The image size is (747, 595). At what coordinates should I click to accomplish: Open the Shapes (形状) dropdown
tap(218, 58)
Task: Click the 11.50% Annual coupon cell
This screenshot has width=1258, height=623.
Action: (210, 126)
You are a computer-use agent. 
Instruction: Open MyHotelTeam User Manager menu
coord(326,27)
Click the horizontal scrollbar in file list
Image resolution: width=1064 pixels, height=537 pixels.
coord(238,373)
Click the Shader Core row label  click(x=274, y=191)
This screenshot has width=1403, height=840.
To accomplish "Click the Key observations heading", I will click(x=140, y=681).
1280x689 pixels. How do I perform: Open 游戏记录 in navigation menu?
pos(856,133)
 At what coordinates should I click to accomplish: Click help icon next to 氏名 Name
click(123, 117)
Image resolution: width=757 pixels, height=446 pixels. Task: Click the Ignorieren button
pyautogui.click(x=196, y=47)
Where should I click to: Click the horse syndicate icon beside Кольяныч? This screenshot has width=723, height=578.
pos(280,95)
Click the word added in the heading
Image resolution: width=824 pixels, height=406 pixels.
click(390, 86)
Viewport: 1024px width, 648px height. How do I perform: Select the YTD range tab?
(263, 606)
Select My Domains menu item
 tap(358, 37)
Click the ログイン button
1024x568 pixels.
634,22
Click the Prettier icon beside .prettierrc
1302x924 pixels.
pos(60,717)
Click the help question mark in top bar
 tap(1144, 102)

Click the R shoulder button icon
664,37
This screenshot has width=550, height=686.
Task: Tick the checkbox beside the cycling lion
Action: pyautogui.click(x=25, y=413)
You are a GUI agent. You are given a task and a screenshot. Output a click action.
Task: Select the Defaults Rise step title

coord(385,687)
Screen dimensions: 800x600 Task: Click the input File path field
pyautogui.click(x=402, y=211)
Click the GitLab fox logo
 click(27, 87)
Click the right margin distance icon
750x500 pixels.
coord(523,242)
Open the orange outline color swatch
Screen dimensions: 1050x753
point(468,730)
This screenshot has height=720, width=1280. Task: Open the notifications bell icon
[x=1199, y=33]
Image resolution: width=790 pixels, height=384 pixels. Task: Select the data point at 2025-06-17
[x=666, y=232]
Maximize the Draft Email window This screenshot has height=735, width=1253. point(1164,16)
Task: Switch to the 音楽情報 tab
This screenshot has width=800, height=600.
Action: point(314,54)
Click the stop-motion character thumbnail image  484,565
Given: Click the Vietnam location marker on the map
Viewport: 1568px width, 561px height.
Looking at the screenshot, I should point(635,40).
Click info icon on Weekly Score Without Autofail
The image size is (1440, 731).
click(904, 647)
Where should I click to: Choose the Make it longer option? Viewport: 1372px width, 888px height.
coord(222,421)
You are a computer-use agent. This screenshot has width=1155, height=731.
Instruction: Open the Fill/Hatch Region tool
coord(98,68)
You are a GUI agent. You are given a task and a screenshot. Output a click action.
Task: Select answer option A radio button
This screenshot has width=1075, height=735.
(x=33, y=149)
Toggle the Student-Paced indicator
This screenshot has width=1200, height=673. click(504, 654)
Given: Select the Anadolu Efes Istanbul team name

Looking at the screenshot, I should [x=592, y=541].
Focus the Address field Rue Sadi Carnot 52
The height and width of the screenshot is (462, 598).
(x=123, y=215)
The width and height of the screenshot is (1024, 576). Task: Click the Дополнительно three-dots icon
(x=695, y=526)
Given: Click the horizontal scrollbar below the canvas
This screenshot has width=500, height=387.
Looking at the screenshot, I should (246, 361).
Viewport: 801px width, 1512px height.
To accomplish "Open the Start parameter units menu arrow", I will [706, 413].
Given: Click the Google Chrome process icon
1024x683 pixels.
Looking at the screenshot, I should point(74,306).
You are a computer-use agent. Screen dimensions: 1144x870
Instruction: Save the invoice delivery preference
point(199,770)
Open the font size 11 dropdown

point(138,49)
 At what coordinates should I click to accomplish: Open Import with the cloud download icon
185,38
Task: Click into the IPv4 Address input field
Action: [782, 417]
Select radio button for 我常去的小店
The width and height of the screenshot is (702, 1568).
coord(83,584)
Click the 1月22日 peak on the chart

-*-*-

*Requirements*.
Please repeat the records above, swapping "horizontal scrollbar" for "horizontal scroll bar" wherever it occurs and leaving everything else unchanged.

*Output of the exercise*.
The image size is (747, 595). At what coordinates should I click to accomplish: Open the Shapes (形状) dropdown
tap(218, 58)
Task: Click the 11.50% Annual coupon cell
This screenshot has width=1258, height=623.
Action: (210, 126)
You are a computer-use agent. 
Instruction: Open MyHotelTeam User Manager menu
coord(326,27)
Click the horizontal scroll bar in file list
Image resolution: width=1064 pixels, height=537 pixels.
coord(238,373)
Click the Shader Core row label  click(x=274, y=191)
This screenshot has width=1403, height=840.
To accomplish "Click the Key observations heading", I will click(x=140, y=681).
1280x689 pixels. How do I perform: Open 游戏记录 in navigation menu?
pos(856,133)
 At what coordinates should I click to accomplish: Click help icon next to 氏名 Name
click(123, 117)
Image resolution: width=757 pixels, height=446 pixels. Task: Click the Ignorieren button
pyautogui.click(x=196, y=47)
Where should I click to: Click the horse syndicate icon beside Кольяныч? This screenshot has width=723, height=578.
pos(280,95)
Click the word added in the heading
Image resolution: width=824 pixels, height=406 pixels.
click(390, 86)
Viewport: 1024px width, 648px height. How do I perform: Select the YTD range tab?
(263, 606)
Select My Domains menu item
 tap(358, 37)
Click the ログイン button
1024x568 pixels.
634,22
Click the Prettier icon beside .prettierrc
1302x924 pixels.
pos(60,717)
Click the help question mark in top bar
 tap(1144, 102)

Click the R shoulder button icon
664,37
This screenshot has width=550, height=686.
Task: Tick the checkbox beside the cycling lion
Action: pyautogui.click(x=25, y=413)
You are a GUI agent. You are given a task and a screenshot. Output a click action.
Task: Select the Defaults Rise step title

coord(385,687)
Screen dimensions: 800x600 Task: Click the input File path field
pyautogui.click(x=402, y=211)
Click the GitLab fox logo
 click(27, 87)
Click the right margin distance icon
750x500 pixels.
coord(523,242)
Open the orange outline color swatch
Screen dimensions: 1050x753
point(468,730)
This screenshot has height=720, width=1280. Task: Open the notifications bell icon
[x=1199, y=33]
Image resolution: width=790 pixels, height=384 pixels. Task: Select the data point at 2025-06-17
[x=666, y=232]
Maximize the Draft Email window This screenshot has height=735, width=1253. point(1164,16)
Task: Switch to the 音楽情報 tab
This screenshot has width=800, height=600.
Action: point(314,54)
Click the stop-motion character thumbnail image  484,565
Given: Click the Vietnam location marker on the map
Viewport: 1568px width, 561px height.
Looking at the screenshot, I should point(635,40).
Click info icon on Weekly Score Without Autofail
The image size is (1440, 731).
click(904, 647)
Where should I click to: Choose the Make it longer option? Viewport: 1372px width, 888px height.
coord(222,421)
You are a computer-use agent. This screenshot has width=1155, height=731.
Instruction: Open the Fill/Hatch Region tool
coord(98,68)
You are a GUI agent. You are given a task and a screenshot. Output a click action.
Task: Select answer option A radio button
This screenshot has width=1075, height=735.
(x=33, y=149)
Toggle the Student-Paced indicator
This screenshot has width=1200, height=673. click(504, 654)
Given: Select the Anadolu Efes Istanbul team name

Looking at the screenshot, I should [x=592, y=541].
Focus the Address field Rue Sadi Carnot 52
The height and width of the screenshot is (462, 598).
(x=123, y=215)
The width and height of the screenshot is (1024, 576). Task: Click the Дополнительно three-dots icon
(x=695, y=526)
Given: Click the horizontal scroll bar below the canvas
This screenshot has width=500, height=387.
Looking at the screenshot, I should (246, 361).
Viewport: 801px width, 1512px height.
To accomplish "Open the Start parameter units menu arrow", I will [706, 413].
Given: Click the Google Chrome process icon
1024x683 pixels.
Looking at the screenshot, I should point(74,306).
You are a computer-use agent. Screen dimensions: 1144x870
Instruction: Save the invoice delivery preference
point(199,770)
Open the font size 11 dropdown

point(138,49)
 At what coordinates should I click to accomplish: Open Import with the cloud download icon
185,38
Task: Click into the IPv4 Address input field
Action: [782, 417]
Select radio button for 我常去的小店
The width and height of the screenshot is (702, 1568).
coord(83,584)
Click the 1月22日 peak on the chart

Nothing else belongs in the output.